WHAT THE TASK REQUIRES
The lines below that include "computer" are to be found and copied.
[RECORDS PROVIDED]
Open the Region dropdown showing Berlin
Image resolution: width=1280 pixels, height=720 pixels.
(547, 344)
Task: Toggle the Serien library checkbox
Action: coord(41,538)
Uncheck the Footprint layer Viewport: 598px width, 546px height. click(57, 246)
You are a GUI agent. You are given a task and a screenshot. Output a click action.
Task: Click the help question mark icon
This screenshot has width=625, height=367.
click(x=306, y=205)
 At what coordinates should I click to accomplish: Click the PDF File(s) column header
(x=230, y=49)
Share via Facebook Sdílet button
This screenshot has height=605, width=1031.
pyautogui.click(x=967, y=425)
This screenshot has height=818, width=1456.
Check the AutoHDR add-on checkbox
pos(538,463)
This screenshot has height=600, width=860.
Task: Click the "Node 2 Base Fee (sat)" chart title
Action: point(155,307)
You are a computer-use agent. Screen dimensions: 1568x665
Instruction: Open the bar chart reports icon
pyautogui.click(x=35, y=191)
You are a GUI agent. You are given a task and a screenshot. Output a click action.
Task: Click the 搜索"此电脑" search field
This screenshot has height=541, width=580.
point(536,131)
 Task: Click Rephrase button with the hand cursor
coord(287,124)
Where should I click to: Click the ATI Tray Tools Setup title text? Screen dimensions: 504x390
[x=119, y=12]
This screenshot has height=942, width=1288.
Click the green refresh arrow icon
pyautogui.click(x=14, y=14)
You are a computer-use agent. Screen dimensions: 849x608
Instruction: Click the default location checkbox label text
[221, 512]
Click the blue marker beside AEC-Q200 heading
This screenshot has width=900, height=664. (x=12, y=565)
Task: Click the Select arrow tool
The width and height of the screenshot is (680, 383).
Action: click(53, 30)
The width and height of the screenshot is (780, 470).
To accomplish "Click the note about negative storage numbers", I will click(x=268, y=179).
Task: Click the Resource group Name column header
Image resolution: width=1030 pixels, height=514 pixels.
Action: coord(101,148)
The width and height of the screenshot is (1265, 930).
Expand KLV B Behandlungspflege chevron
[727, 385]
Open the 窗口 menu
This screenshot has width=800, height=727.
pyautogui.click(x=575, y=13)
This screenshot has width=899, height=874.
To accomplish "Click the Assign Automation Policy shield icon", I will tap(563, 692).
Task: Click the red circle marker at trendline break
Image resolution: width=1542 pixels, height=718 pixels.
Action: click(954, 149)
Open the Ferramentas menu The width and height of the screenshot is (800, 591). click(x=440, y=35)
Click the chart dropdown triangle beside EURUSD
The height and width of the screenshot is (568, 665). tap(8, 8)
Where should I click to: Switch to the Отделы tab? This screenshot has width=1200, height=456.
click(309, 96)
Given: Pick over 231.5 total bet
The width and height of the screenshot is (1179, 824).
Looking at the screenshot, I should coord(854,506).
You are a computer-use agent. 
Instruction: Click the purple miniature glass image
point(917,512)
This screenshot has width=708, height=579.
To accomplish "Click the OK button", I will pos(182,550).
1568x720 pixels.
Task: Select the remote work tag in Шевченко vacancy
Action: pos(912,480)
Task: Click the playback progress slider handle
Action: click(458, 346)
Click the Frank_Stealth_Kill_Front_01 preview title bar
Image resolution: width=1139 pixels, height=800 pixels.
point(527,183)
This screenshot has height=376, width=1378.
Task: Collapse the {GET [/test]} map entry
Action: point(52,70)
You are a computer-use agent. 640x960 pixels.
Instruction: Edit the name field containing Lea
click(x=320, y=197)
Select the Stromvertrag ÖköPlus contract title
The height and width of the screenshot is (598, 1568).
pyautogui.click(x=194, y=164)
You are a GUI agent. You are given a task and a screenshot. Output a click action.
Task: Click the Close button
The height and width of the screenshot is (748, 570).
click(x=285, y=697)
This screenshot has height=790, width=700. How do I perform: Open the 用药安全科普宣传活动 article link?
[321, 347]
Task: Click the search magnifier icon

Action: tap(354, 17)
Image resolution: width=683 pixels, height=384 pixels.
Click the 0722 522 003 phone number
[/RECORDS PROVIDED]
TASK ANSWER
You are a computer-use agent. Screen dimensions: 1568x665
You are a computer-use agent. Screen dimensions: 849x608
You are a computer-use agent. 
You are a computer-use agent. 640x960 pixels.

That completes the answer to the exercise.